:: Text extract ::
----

Parallel Processing in Python
Common Python Libraries (numpy, sklearn, pytorch, etc...)
Some Python libraries will parallelize tasks for you. A few of these libraries include numpy, sklearn, and pytorch. If you are working on a shared system like the Yens, you may want to limit the amount of cores these packages can use. The following code should work for the packages listed above:
import os
os.environ["OMP_NUM_THREADS"] = "6"
os.environ["OPENBLAS_NUM_THREADS"] = "6"
os.environ["MKL_NUM_THREADS"] = "6"
os.environ["VECLIB_MAXIMUM_THREADS"] = "6"
os.environ["NUMEXPR_NUM_THREADS"] = "6"
import numpy as np
import sklearn
import torch
Note that the core count is set before importing the packages.
Using the multiprocessing library
This library has several methods to help you parallelize your code. The most common example is using the Pool object. In general, the Pool object works by applying a processing function you've created to a number of items you need processed. Take the following example:
from multiprocessing import Pool
def f(x):
return x*x
data = [1,2,3,4]
with Pool(5) as p:
results = p.map(f, data)
Pool of 5 processes, and execute the function f over every item in data in parallel.

----

:: Challenge 1 ::
Return the passage of the parallel processing page that begins with the words containing "Parallel Processing in" and ends with "importing the packages.", copied verbatim.

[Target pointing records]

----

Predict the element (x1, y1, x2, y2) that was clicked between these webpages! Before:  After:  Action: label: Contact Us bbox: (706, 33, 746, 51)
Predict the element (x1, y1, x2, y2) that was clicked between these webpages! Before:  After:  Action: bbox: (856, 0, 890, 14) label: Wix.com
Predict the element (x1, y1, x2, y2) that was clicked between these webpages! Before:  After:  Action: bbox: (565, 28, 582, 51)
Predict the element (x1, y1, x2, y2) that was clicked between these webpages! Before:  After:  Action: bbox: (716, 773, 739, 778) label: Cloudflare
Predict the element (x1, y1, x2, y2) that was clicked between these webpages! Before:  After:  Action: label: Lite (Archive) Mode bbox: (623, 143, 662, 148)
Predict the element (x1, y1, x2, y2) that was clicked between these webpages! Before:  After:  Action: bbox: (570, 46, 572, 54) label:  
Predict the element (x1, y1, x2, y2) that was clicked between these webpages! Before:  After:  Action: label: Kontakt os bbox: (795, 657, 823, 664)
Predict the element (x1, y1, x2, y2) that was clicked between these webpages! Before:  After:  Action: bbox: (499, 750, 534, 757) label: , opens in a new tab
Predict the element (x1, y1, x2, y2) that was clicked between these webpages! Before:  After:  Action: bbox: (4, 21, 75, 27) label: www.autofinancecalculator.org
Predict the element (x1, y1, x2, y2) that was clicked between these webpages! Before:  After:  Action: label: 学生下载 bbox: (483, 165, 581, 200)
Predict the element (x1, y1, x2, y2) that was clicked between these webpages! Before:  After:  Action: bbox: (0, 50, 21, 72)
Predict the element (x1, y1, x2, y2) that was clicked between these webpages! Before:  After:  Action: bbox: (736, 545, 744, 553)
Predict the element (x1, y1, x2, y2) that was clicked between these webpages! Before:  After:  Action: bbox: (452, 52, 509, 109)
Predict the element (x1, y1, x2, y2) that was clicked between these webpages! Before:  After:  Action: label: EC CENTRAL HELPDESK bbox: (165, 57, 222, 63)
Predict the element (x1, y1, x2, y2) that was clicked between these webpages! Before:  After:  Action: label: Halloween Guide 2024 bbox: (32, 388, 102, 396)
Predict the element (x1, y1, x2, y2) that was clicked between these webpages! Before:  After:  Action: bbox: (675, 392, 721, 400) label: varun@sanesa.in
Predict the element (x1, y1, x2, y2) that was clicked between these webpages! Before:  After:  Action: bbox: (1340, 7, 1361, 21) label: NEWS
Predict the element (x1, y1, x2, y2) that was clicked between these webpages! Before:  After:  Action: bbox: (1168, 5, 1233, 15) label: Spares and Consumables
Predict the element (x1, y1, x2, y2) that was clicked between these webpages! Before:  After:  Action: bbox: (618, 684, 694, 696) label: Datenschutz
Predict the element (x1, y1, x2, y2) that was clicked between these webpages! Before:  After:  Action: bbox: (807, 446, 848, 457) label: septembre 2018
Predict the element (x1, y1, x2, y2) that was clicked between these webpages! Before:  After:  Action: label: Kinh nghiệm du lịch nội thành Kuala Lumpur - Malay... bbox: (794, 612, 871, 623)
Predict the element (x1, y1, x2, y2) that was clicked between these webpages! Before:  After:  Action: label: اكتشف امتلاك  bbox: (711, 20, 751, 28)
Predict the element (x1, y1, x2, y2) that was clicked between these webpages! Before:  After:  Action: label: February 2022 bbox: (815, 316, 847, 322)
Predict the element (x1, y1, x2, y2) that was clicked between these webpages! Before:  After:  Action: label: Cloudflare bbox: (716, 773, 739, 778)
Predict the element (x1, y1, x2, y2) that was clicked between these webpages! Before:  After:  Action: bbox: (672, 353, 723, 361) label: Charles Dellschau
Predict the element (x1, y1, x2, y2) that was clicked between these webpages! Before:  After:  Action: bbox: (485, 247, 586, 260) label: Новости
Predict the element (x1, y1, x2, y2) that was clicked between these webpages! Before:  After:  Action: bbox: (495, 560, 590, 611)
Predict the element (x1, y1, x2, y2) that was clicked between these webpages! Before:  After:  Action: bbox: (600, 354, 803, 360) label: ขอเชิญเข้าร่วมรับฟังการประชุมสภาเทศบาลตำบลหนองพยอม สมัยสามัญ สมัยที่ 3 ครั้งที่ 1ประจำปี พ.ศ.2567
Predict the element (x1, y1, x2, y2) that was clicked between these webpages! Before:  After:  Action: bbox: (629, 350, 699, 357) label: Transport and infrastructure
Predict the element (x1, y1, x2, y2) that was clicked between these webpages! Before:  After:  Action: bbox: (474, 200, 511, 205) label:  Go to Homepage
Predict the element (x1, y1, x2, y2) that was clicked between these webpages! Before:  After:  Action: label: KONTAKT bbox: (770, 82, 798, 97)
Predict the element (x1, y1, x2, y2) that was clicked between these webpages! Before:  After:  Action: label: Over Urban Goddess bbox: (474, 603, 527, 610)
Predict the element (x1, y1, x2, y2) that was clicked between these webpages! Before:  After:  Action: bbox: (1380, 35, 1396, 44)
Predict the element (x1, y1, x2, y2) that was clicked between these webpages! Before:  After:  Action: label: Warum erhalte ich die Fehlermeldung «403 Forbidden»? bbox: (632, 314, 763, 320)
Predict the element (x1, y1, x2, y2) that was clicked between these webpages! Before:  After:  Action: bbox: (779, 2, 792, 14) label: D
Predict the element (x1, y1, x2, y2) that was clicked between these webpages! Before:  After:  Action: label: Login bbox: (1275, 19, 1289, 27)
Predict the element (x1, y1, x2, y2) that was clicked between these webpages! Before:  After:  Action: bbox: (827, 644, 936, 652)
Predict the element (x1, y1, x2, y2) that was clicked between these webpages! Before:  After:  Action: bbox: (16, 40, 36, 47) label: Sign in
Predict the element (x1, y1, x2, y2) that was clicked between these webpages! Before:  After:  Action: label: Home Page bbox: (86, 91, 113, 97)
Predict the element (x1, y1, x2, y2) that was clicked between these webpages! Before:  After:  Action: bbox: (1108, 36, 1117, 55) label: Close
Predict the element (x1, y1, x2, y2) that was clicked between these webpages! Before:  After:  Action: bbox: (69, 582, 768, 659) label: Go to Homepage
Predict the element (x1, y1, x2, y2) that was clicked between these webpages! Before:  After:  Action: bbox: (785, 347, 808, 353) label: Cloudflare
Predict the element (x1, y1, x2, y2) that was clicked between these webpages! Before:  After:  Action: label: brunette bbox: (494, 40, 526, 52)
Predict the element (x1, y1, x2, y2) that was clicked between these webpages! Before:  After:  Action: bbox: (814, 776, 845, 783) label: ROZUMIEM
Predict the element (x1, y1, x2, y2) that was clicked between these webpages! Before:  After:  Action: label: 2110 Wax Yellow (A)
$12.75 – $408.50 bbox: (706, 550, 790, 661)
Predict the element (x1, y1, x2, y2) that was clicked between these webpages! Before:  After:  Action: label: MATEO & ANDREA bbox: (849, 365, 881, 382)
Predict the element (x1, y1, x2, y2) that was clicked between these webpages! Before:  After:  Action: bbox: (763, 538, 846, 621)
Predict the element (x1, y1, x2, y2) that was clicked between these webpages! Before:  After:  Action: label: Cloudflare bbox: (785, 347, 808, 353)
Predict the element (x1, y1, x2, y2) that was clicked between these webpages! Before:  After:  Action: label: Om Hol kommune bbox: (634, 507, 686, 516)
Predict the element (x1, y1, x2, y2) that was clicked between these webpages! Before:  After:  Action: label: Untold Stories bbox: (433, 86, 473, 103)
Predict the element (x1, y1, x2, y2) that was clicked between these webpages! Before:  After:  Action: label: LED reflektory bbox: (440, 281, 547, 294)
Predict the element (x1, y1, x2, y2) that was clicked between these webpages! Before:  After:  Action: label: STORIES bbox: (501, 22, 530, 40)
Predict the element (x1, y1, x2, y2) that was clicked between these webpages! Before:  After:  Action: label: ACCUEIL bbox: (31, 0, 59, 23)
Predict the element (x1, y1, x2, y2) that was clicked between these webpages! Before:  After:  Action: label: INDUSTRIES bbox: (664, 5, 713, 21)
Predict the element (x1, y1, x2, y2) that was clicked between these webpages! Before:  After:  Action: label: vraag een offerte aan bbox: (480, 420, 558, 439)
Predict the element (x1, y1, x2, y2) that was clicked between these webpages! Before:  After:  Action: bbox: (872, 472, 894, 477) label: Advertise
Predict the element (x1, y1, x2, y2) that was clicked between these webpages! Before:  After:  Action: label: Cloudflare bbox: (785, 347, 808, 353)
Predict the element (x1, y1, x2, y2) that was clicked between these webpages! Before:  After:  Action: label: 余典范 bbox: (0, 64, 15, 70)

----

:: Challenge 2 ::
Output as a JSON list of strings the records from their beginning through the line containing "46, 572, 54)", with each line as one string and blank lines omitted.

:: Full solution 1 ::
Parallel Processing in Python
Common Python Libraries (numpy, sklearn, pytorch, etc...)
Some Python libraries will parallelize tasks for you. A few of these libraries include numpy, sklearn, and pytorch. If you are working on a shared system like the Yens, you may want to limit the amount of cores these packages can use. The following code should work for the packages listed above:
import os
os.environ["OMP_NUM_THREADS"] = "6"
os.environ["OPENBLAS_NUM_THREADS"] = "6"
os.environ["MKL_NUM_THREADS"] = "6"
os.environ["VECLIB_MAXIMUM_THREADS"] = "6"
os.environ["NUMEXPR_NUM_THREADS"] = "6"
import numpy as np
import sklearn
import torch
Note that the core count is set before importing the packages.

:: Full solution 2 ::
[
  "Predict the element (x1, y1, x2, y2) that was clicked between these webpages! Before:  After:  Action: label: Contact Us bbox: (706, 33, 746, 51)",
  "Predict the element (x1, y1, x2, y2) that was clicked between these webpages! Before:  After:  Action: bbox: (856, 0, 890, 14) label: Wix.com",
  "Predict the element (x1, y1, x2, y2) that was clicked between these webpages! Before:  After:  Action: bbox: (565, 28, 582, 51)",
  "Predict the element (x1, y1, x2, y2) that was clicked between these webpages! Before:  After:  Action: bbox: (716, 773, 739, 778) label: Cloudflare",
  "Predict the element (x1, y1, x2, y2) that was clicked between these webpages! Before:  After:  Action: label: Lite (Archive) Mode bbox: (623, 143, 662, 148)",
  "Predict the element (x1, y1, x2, y2) that was clicked between these webpages! Before:  After:  Action: bbox: (570, 46, 572, 54) label:  "
]